04.07.2024
Le 17 juillet 2023, le Secrétariat d’Etat aux migrations (SEM) modifie sa pratique afin de faciliter l’octroi du statut de réfugiées aux femmes afghanes, qui subissent les conséquences d’une législation discriminatoire et d’une persécution religieuse. Dans un arrêt du 27 mars 2024, le Tribunal administratif fédéral considère que cette nouvelle pratique n’est pas transférable aux visas humanitaires.

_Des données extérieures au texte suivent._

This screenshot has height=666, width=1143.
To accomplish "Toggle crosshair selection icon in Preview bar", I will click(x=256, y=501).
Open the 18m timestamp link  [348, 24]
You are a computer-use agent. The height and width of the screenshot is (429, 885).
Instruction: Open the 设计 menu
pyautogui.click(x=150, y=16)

Une femme originaire d’Afghanistan dépose une demande de visa humanitaire à l’ambassade de Suisse au Pakistan pour elle-même, ses deux filles ainsi que son fils mineur, au motif que son veuvage la laisse à la merci des talibans. Après le rejet de sa demande par le Secrétariat d’Etat aux migrations (SEM), elle saisit d’un recours le Tribunal administratif fédéral. Celui-ci confirme la décision du SEM, estimant que l’intéressée n’a pas démontré de manière manifeste qu’elle faisait l’objet d’une mise en danger immédiate, sérieuse et concrète au sens de l’art. 4, al. 2 de l’ordonnance sur l’entrée et l’octroi de visas qui la touchait distinctement des autres filles et femmes vivant en Afghanistan. Les juges considèrent que l’absence d’un «chef de famille masculin» pour une femme en Afghanistan ne lui donne pas droit à un visa humanitaire.
Situation préoccupante en Afghanistan
Depuis la prise de pouvoir des talibans en août 2021, la condition des femmes et des jeunes filles en particulier s’est considérablement dégradée. La charia devient la base légale, les exécutions ainsi que les châtiments corporels sont réintroduits et les femmes se voient privées de leurs droits fondamentaux et largement discriminées.

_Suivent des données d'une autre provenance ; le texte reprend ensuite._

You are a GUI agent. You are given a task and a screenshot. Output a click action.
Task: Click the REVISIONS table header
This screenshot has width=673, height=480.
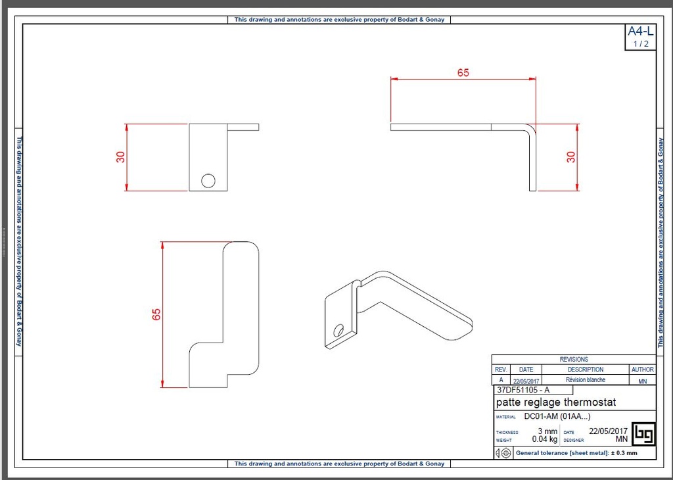point(573,359)

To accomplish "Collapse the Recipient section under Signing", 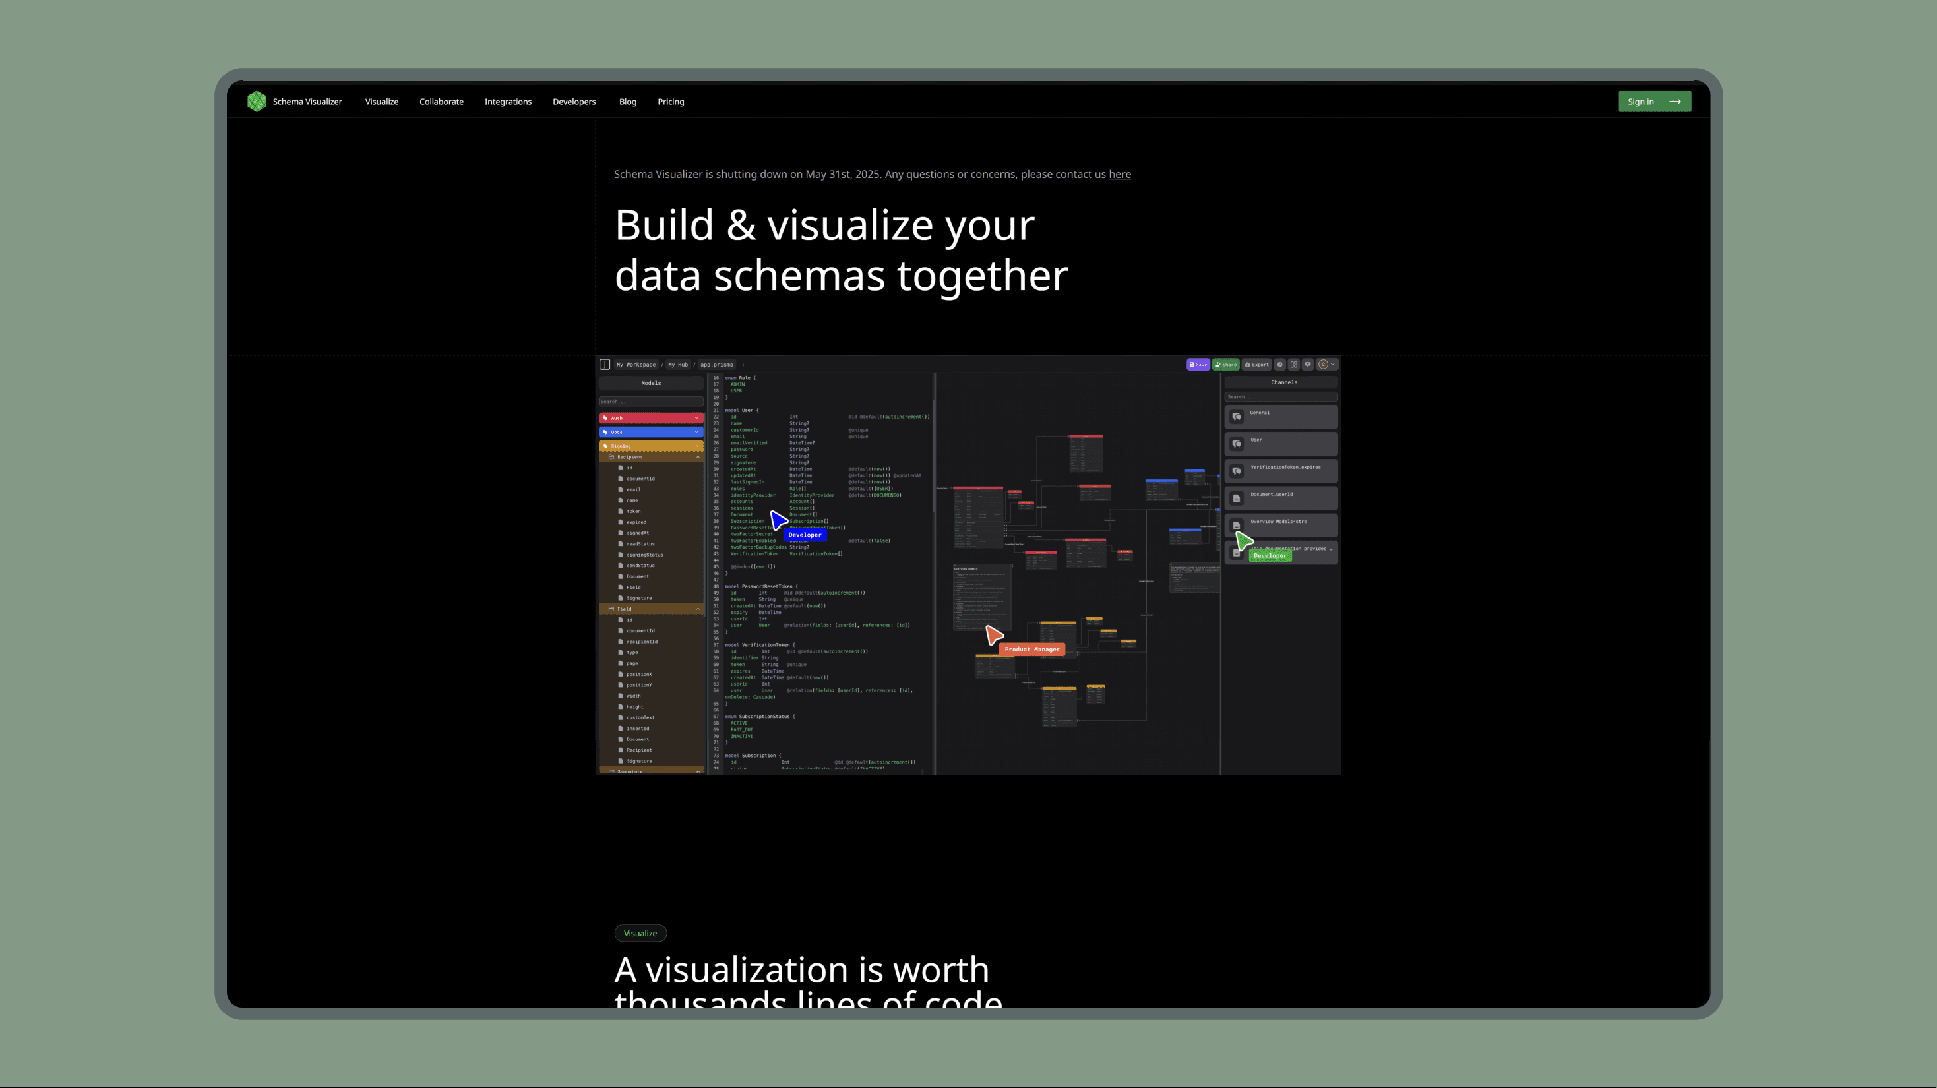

Le SEM modifie sa pratique
Le 17 juillet 2023, le SEM introduit une nouvelle pratique pour traiter les cas des femmes et les jeunes filles ayant fui l’Afghanistan: celles-ci peuvent désormais être considérées comme victimes d’une législation discriminatoire et de persécution pour des motifs religieux, ce qui renforce leurs chances de recevoir une décision d’asile positive. La dégradation des conditions de vie des femmes afghanes dans de nombreux domaines justifie cette modification par le SEM, qui suit ainsi une recommandation de l’Agence de l’Union européenne pour l’asile (AUEA), selon laquelle les femmes et les jeunes filles vivant sous le régime taliban peuvent craindre de manière fondée être victimes de persécution et donc prétendre au statut de réfugiées.
Des exigences strictes pour les visas humanitaires
La pratique du visa humanitaire est introduite en Suisse en 2012, remplaçant la possibilité de déposer une demande d’asile auprès d’une ambassade. Régi par des conditions volontairement plus strictes que cette dernière, il vise le «maintien la tradition humanitaire suisse» et s’adresse aux personnes dont la vie ou l’intégrité physique sont directement, sérieusement et concrètement menacées dans leur pays d’origine.

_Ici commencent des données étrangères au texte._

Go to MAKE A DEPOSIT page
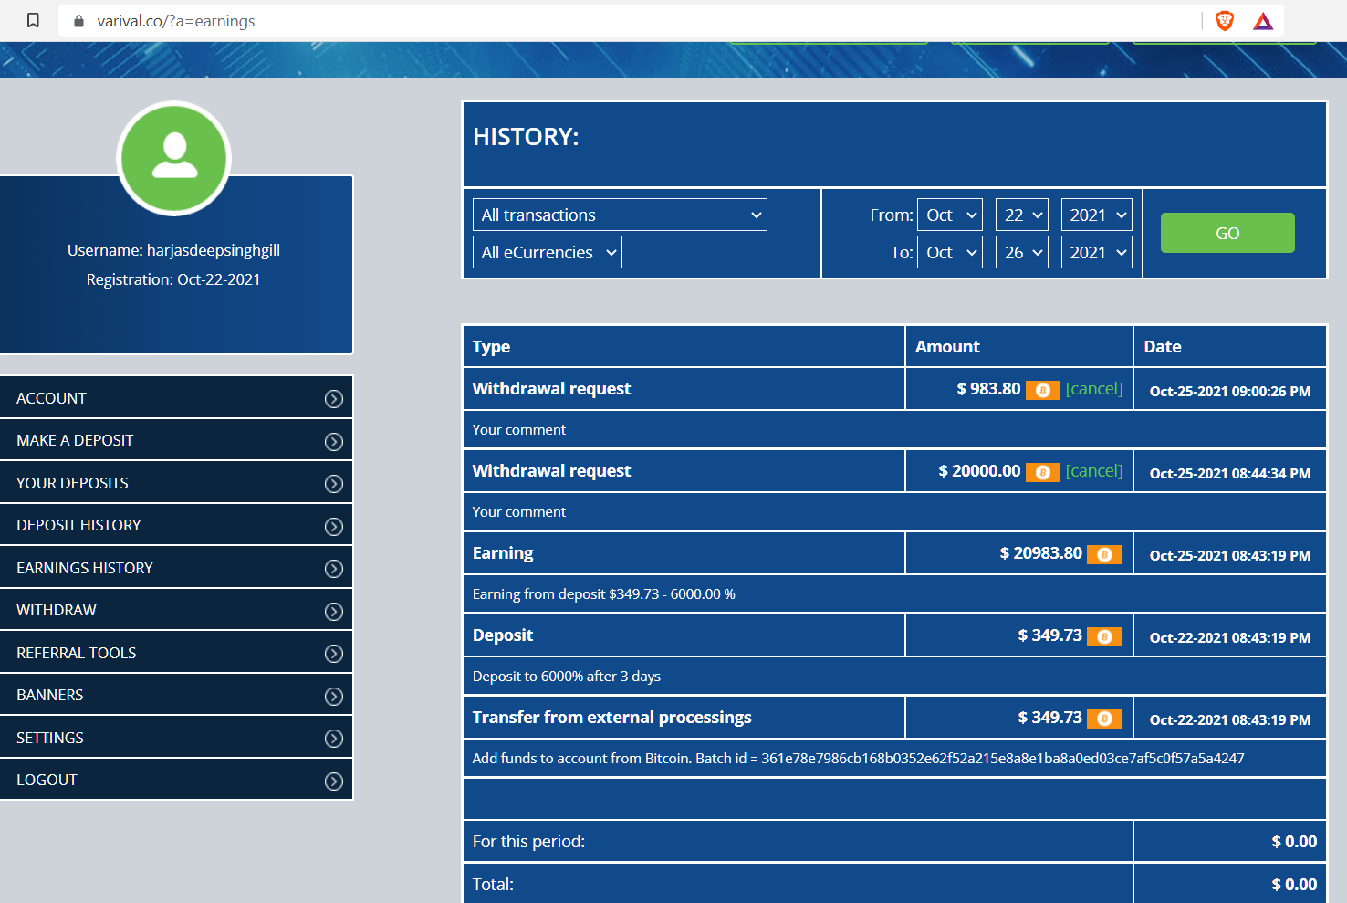 click(75, 440)
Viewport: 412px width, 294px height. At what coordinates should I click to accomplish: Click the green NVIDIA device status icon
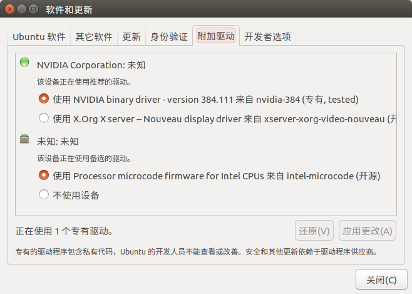click(x=24, y=62)

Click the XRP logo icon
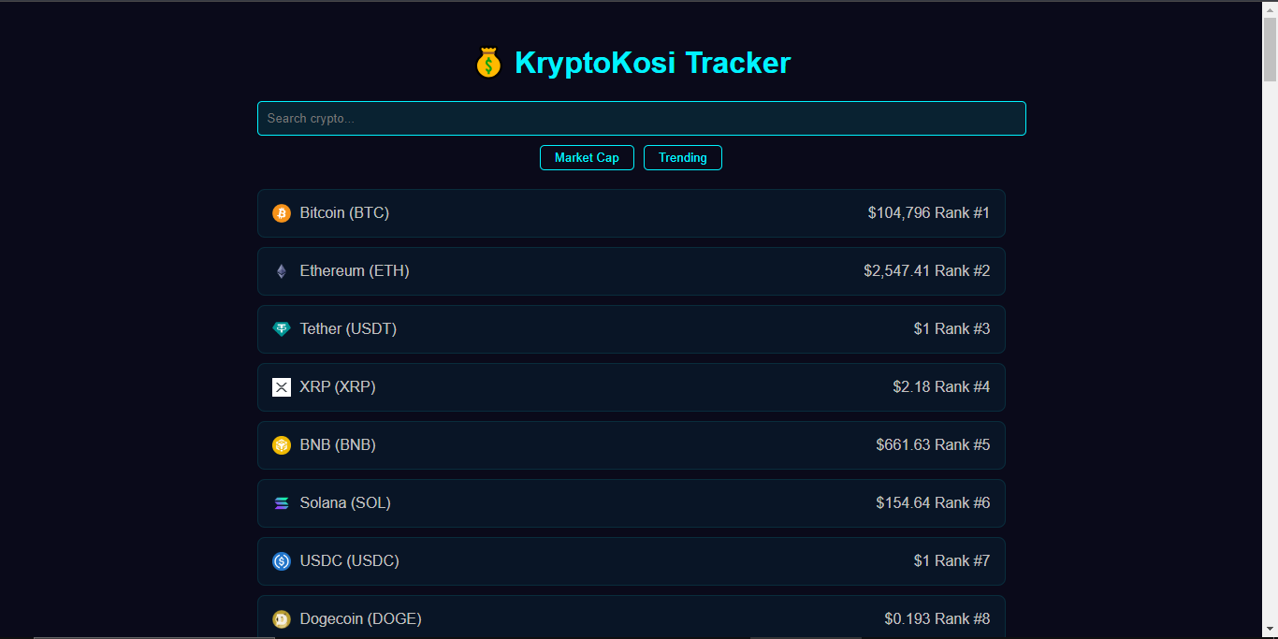(282, 386)
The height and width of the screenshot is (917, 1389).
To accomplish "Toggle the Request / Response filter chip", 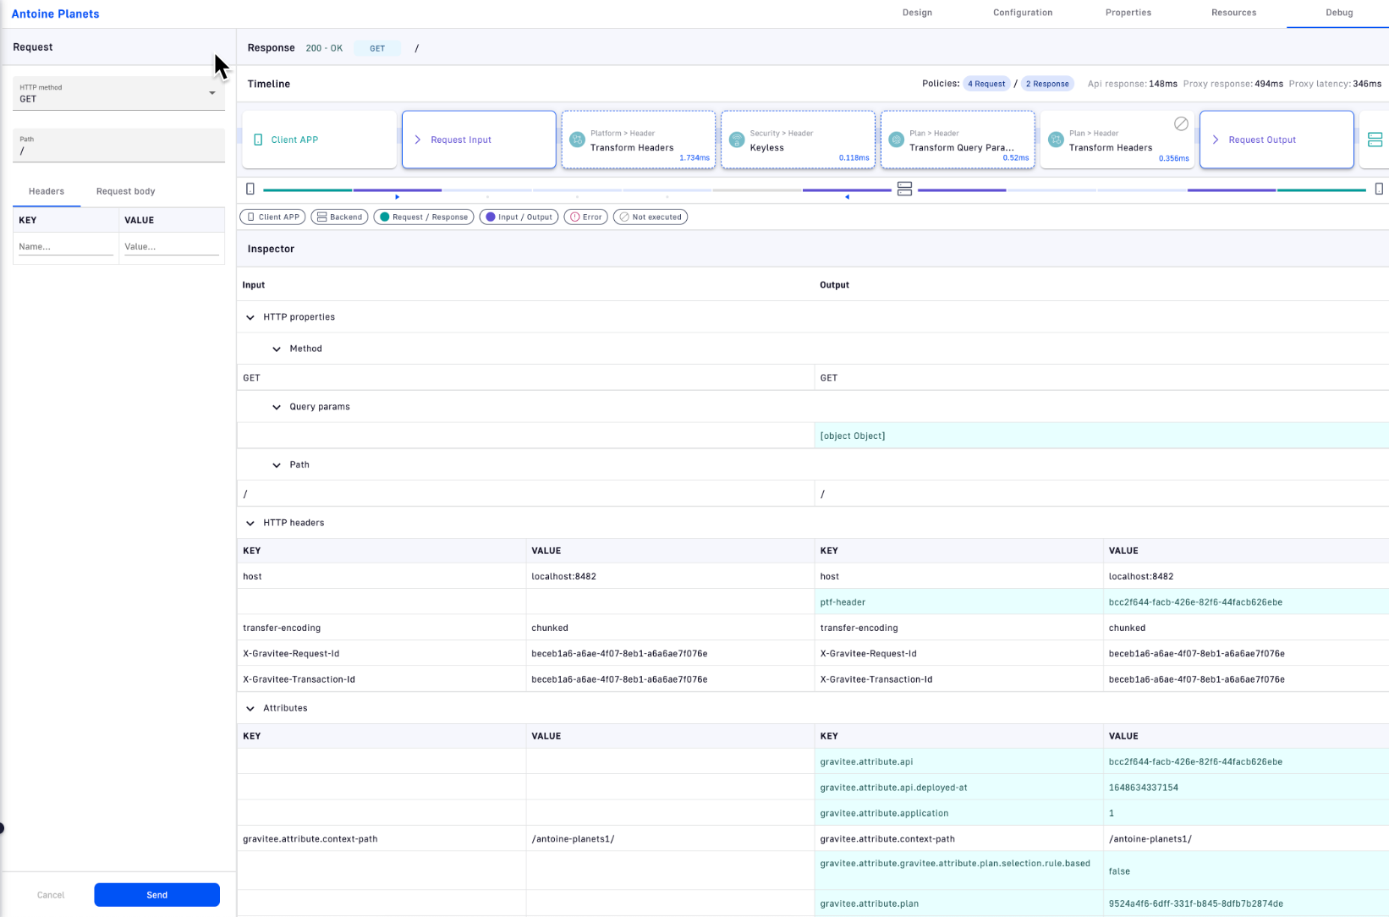I will tap(423, 217).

Dans le cas d’espèce, le rejet du recours de la veuve afghane et de ses enfants par le Tribunal administratif fédéral s’explique par les exigences très élevées en matière de preuves qui s’appliquent dans ce type de cas. Alors qu’il suffit que la mise en danger soit rendue vraisemblable dans le cadre d’une procédure d’asile, elle doit être établie dans le cadre d’une demande de visa humanitaire. En se contentant de demander aux demandeur·euse·x·s d’asile de montrer que les menaces qui pèsent sur eux sont vraisemblables, le législateur reconnaît que leur situation est difficile et tient compte de la complexité de rassembler et de conserver des éléments de preuve alors qu’ils et elles sont en fuite. Dans un arrêt du 27 mars 2024, le Tribunal administratif fédéral a toutefois jugé l’affaire sans tenir compte du fait que la maison de la recourante avait été fouillée et incendiée par les talibans: faute d’élément de preuve corroborant les propos de l’intéressée, cet élément n’a pas été considéré comme établi. Dans le cadre d’une procédure d’asile, seule la vraisemblance des propos aurait été examinée.
Tant l’asile que le visa humanitaire visent à aider les personnes persécutées ou dont la vie ou l’intégrité physique sont menacées – pourtant, cette inégalité subsiste: les personnes vivant dans des régions en crise qui demandent de l’aide auprès d’une représentation suisse doivent satisfaire à des exigences nettement plus strictes que celles qui y déposent une demande d’asile alors qu’elle se trouvent déjà en Suisse.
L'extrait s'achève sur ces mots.